--- Data for review Enclosed Below ---
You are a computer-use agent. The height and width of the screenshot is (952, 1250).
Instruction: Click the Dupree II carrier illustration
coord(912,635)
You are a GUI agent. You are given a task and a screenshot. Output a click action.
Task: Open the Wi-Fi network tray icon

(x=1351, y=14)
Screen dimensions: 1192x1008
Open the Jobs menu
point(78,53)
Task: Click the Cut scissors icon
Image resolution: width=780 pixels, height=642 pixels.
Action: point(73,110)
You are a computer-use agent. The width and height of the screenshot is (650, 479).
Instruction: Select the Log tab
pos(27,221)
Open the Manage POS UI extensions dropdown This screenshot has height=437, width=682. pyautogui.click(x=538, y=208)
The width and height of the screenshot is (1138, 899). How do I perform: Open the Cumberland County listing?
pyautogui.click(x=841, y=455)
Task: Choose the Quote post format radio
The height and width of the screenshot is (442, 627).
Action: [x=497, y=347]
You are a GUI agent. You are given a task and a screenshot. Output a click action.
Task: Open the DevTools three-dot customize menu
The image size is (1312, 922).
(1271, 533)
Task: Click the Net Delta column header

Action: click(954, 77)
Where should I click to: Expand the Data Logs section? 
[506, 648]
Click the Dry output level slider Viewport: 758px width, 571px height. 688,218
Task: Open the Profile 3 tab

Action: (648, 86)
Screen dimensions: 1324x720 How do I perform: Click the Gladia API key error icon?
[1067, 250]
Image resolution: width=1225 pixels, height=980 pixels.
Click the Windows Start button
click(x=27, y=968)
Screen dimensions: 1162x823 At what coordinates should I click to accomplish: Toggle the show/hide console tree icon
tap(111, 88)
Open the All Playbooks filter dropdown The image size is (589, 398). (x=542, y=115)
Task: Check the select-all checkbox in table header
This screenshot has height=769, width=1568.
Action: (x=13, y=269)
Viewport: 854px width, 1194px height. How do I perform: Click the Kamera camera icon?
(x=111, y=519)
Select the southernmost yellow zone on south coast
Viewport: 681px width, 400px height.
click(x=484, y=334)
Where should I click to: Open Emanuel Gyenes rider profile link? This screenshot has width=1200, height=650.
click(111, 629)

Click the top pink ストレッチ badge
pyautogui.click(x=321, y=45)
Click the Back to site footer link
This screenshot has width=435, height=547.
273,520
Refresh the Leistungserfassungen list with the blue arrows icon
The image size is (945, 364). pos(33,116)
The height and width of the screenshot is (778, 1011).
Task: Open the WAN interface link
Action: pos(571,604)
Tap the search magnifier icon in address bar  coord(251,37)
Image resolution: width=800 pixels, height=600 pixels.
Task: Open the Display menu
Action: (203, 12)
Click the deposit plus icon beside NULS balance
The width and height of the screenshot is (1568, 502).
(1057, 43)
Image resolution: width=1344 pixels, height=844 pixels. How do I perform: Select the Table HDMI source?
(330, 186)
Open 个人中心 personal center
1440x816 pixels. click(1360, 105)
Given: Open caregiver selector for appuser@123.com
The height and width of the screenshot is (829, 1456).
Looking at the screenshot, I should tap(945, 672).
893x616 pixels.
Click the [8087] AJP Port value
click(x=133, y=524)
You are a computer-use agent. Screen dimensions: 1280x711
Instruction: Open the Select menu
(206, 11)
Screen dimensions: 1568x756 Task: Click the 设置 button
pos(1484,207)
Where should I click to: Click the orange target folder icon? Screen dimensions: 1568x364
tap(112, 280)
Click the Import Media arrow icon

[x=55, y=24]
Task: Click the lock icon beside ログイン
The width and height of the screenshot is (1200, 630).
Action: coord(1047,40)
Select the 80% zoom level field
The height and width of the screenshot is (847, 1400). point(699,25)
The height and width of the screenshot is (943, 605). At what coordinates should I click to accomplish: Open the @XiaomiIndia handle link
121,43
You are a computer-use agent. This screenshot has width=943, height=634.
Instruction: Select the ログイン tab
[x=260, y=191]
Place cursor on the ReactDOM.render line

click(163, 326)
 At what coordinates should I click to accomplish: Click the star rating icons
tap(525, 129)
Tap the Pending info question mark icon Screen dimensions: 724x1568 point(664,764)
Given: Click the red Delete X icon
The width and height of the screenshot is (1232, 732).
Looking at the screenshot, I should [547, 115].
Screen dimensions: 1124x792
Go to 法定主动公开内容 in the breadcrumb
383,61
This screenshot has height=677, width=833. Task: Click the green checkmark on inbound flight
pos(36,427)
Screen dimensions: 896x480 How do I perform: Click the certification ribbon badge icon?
--- End of Enclosed Data for review ---
▶ **Directions**
Retype the records above in full, with no differences.

▶ **Response box**
You are a computer-use agent. The height and width of the screenshot is (952, 1250).
Instruction: Click the Dupree II carrier illustration
coord(912,635)
You are a GUI agent. You are given a task and a screenshot. Output a click action.
Task: Open the Wi-Fi network tray icon

(x=1351, y=14)
Screen dimensions: 1192x1008
Open the Jobs menu
point(78,53)
Task: Click the Cut scissors icon
Image resolution: width=780 pixels, height=642 pixels.
Action: point(73,110)
You are a computer-use agent. The width and height of the screenshot is (650, 479).
Instruction: Select the Log tab
pos(27,221)
Open the Manage POS UI extensions dropdown This screenshot has height=437, width=682. pyautogui.click(x=538, y=208)
The width and height of the screenshot is (1138, 899). How do I perform: Open the Cumberland County listing?
pyautogui.click(x=841, y=455)
Task: Choose the Quote post format radio
The height and width of the screenshot is (442, 627).
Action: [x=497, y=347]
You are a GUI agent. You are given a task and a screenshot. Output a click action.
Task: Open the DevTools three-dot customize menu
The image size is (1312, 922).
(1271, 533)
Task: Click the Net Delta column header

Action: click(954, 77)
Where should I click to: Expand the Data Logs section? 
[506, 648]
Click the Dry output level slider Viewport: 758px width, 571px height. 688,218
Task: Open the Profile 3 tab

Action: (648, 86)
Screen dimensions: 1324x720 How do I perform: Click the Gladia API key error icon?
[1067, 250]
Image resolution: width=1225 pixels, height=980 pixels.
Click the Windows Start button
click(x=27, y=968)
Screen dimensions: 1162x823 At what coordinates should I click to accomplish: Toggle the show/hide console tree icon
tap(111, 88)
Open the All Playbooks filter dropdown The image size is (589, 398). (x=542, y=115)
Task: Check the select-all checkbox in table header
This screenshot has height=769, width=1568.
Action: (x=13, y=269)
Viewport: 854px width, 1194px height. How do I perform: Click the Kamera camera icon?
(x=111, y=519)
Select the southernmost yellow zone on south coast
Viewport: 681px width, 400px height.
click(x=484, y=334)
Where should I click to: Open Emanuel Gyenes rider profile link? This screenshot has width=1200, height=650.
click(111, 629)

Click the top pink ストレッチ badge
pyautogui.click(x=321, y=45)
Click the Back to site footer link
This screenshot has width=435, height=547.
273,520
Refresh the Leistungserfassungen list with the blue arrows icon
The image size is (945, 364). pos(33,116)
The height and width of the screenshot is (778, 1011).
Task: Open the WAN interface link
Action: pos(571,604)
Tap the search magnifier icon in address bar  coord(251,37)
Image resolution: width=800 pixels, height=600 pixels.
Task: Open the Display menu
Action: (203, 12)
Click the deposit plus icon beside NULS balance
The width and height of the screenshot is (1568, 502).
(1057, 43)
Image resolution: width=1344 pixels, height=844 pixels. How do I perform: Select the Table HDMI source?
(330, 186)
Open 个人中心 personal center
1440x816 pixels. click(1360, 105)
Given: Open caregiver selector for appuser@123.com
The height and width of the screenshot is (829, 1456).
Looking at the screenshot, I should tap(945, 672).
893x616 pixels.
Click the [8087] AJP Port value
click(x=133, y=524)
You are a computer-use agent. Screen dimensions: 1280x711
Instruction: Open the Select menu
(206, 11)
Screen dimensions: 1568x756 Task: Click the 设置 button
pos(1484,207)
Where should I click to: Click the orange target folder icon? Screen dimensions: 1568x364
tap(112, 280)
Click the Import Media arrow icon

[x=55, y=24]
Task: Click the lock icon beside ログイン
The width and height of the screenshot is (1200, 630).
Action: coord(1047,40)
Select the 80% zoom level field
The height and width of the screenshot is (847, 1400). point(699,25)
The height and width of the screenshot is (943, 605). At what coordinates should I click to accomplish: Open the @XiaomiIndia handle link
121,43
You are a computer-use agent. This screenshot has width=943, height=634.
Instruction: Select the ログイン tab
[x=260, y=191]
Place cursor on the ReactDOM.render line

click(163, 326)
 At what coordinates should I click to accomplish: Click the star rating icons
tap(525, 129)
Tap the Pending info question mark icon Screen dimensions: 724x1568 point(664,764)
Given: Click the red Delete X icon
The width and height of the screenshot is (1232, 732).
Looking at the screenshot, I should [547, 115].
Screen dimensions: 1124x792
Go to 法定主动公开内容 in the breadcrumb
383,61
This screenshot has height=677, width=833. Task: Click the green checkmark on inbound flight
pos(36,427)
Screen dimensions: 896x480 How do I perform: Click the certification ribbon badge icon?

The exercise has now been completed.